[time-nuts] June 30 2015 leap second

Wojciech Owczarek wojciech at owczarek.co.uk
Tue Jan 6 21:19:43 EST 2015


On 7 Jan 2015 00:23, "d0ct0r" <time at patoka.org> wrote:
>
>
> Hello,
>

> The same question is for UNIX epoch time. How computers knows if it is
necessary to add leap seconds ?

During the event, the kernel raw time (assuming UTC) will go from
23:59:58.999999999 straight to 00:00:00.000000000 when removing a leap
second, and when inserting one, Linux for example will go
23:59:59.999999999 to 23:59:59.000000000 again. The time formatting library
functions (aware of leap and time zones) will turn the latter into xx:59:60.
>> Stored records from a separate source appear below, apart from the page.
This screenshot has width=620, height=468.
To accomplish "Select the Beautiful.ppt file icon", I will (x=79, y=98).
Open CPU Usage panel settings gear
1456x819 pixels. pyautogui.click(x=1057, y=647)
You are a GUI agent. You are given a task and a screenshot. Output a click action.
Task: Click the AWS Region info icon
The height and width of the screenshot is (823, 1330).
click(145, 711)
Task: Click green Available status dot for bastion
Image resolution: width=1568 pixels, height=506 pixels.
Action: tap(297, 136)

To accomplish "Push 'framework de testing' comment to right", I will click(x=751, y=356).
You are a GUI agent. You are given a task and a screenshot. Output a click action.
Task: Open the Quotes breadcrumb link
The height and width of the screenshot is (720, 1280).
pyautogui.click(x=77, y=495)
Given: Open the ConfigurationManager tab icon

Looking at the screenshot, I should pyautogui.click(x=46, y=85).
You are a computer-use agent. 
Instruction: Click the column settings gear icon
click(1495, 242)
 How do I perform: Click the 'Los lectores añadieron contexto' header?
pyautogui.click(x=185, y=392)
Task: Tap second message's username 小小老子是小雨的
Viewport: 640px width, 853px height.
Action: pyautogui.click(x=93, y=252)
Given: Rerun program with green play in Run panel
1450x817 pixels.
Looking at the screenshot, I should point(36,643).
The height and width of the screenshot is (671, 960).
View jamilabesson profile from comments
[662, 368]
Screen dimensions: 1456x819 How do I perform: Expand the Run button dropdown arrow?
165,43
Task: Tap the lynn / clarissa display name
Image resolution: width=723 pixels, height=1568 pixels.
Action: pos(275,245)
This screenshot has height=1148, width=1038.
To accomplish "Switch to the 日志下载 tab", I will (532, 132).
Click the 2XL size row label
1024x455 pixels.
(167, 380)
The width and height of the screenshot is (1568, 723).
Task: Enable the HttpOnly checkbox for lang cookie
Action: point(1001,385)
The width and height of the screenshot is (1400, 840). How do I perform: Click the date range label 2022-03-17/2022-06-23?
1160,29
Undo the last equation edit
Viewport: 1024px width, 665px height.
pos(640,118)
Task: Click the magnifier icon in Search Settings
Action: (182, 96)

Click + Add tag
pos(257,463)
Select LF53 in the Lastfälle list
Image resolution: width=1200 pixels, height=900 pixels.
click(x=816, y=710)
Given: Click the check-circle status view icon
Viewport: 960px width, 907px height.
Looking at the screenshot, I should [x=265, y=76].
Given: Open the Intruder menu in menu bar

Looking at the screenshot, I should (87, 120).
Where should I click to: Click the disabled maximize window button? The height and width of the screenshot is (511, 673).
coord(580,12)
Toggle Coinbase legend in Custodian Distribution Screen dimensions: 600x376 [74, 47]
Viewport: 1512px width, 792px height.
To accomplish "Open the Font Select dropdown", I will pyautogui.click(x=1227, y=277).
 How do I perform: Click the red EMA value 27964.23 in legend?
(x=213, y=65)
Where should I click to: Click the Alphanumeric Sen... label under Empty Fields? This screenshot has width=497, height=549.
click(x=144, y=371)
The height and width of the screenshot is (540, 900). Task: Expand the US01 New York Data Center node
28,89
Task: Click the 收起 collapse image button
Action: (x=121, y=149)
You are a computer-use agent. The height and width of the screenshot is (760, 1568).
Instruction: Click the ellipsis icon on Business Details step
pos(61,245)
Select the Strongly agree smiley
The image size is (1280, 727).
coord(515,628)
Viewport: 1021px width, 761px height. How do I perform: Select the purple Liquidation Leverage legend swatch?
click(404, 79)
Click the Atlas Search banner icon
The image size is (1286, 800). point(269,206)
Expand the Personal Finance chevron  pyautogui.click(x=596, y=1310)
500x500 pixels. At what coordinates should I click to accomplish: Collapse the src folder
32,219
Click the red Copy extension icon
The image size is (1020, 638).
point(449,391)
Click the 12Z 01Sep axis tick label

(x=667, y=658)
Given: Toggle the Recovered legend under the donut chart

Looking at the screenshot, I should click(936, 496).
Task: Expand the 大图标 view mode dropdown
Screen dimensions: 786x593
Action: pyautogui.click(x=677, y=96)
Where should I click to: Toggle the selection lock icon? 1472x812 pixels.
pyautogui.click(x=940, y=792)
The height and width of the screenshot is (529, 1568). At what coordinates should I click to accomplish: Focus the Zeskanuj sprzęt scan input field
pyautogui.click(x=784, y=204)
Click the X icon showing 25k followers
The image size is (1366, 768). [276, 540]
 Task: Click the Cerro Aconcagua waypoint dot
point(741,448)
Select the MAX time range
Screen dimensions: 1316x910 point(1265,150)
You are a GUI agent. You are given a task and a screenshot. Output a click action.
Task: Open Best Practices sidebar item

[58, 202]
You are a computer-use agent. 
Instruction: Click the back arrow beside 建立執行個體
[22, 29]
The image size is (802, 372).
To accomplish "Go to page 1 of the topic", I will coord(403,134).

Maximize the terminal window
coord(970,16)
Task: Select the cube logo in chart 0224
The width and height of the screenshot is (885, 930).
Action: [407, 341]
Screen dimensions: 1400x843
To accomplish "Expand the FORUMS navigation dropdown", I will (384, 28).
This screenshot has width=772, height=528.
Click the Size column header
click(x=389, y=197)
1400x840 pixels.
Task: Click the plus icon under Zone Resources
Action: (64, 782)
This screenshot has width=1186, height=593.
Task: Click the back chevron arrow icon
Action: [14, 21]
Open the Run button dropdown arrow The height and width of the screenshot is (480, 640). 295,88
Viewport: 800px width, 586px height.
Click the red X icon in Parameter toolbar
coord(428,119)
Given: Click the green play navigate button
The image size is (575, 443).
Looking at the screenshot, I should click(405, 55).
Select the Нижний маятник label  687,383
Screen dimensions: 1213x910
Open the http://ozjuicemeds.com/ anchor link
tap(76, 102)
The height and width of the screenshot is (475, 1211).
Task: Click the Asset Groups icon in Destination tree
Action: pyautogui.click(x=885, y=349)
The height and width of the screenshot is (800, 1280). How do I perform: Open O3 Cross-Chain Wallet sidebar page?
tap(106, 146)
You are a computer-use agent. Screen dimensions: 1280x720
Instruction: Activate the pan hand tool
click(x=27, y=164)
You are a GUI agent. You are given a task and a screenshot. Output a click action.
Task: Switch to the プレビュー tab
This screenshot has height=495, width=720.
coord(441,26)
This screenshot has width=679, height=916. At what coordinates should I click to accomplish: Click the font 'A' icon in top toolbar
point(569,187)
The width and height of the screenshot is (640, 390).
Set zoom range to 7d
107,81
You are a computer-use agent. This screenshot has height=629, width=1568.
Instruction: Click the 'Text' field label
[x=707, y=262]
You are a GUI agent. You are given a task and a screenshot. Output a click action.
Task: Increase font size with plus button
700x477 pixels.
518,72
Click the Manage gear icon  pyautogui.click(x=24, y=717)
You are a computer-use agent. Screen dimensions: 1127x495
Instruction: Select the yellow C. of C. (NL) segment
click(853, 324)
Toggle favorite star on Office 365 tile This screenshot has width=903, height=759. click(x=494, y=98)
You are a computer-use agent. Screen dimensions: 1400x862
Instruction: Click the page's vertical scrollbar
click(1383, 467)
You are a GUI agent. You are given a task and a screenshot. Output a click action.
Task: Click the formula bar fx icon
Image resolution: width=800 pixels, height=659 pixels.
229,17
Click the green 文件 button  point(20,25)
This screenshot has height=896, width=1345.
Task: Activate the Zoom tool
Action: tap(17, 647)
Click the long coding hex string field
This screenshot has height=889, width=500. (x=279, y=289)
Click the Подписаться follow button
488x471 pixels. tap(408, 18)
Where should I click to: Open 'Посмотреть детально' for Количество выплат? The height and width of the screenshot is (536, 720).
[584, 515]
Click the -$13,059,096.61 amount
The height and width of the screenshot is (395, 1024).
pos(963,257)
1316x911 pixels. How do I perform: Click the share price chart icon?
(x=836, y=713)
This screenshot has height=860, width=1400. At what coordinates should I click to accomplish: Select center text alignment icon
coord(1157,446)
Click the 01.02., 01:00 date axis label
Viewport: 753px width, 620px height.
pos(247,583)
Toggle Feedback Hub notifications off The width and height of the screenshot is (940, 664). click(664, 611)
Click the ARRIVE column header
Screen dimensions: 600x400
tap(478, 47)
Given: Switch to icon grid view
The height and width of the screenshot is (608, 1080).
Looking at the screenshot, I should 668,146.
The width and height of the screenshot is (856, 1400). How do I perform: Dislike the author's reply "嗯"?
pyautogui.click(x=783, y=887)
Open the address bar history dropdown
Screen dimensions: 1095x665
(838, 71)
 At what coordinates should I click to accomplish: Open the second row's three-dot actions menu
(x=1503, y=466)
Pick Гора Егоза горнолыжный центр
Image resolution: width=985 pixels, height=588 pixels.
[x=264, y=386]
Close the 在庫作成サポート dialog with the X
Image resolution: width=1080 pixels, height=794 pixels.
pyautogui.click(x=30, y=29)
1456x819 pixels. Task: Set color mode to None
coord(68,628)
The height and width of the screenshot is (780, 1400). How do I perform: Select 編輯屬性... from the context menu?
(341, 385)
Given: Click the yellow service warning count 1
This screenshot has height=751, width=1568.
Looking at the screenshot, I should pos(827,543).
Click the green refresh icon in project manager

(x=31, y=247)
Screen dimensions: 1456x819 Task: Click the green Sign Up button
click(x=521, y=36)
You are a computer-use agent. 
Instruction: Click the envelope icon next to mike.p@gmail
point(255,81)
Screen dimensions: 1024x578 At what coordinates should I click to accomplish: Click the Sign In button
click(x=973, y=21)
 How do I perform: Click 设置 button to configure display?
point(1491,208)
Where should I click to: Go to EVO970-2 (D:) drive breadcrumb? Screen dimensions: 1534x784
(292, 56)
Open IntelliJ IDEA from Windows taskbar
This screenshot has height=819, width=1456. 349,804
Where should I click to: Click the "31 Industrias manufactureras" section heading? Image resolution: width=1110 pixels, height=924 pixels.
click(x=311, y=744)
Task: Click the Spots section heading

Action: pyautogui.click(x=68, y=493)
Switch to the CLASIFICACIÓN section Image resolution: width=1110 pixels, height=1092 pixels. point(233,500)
As to how the computer knows - some time sync software (NTPd, PTPd etc.),
which is made aware of the event from upstream, needs to tell the kernel
about this - on systems with the kernel NTP API like Linux, BSDs and
others, this is done by setting a respective STA_INS or STA_DEL status flag
with ntp_adjtime() or adjtimex(). This can be done in kernel up to 24 hours
in advance. When either of the two flags is set, the kernel will trigger
the leap event in the last seconds of the current day. GPS should announce
the pending leap second not long after the IERS announcement. I haven't
checked my clocks yet but it may already be out there.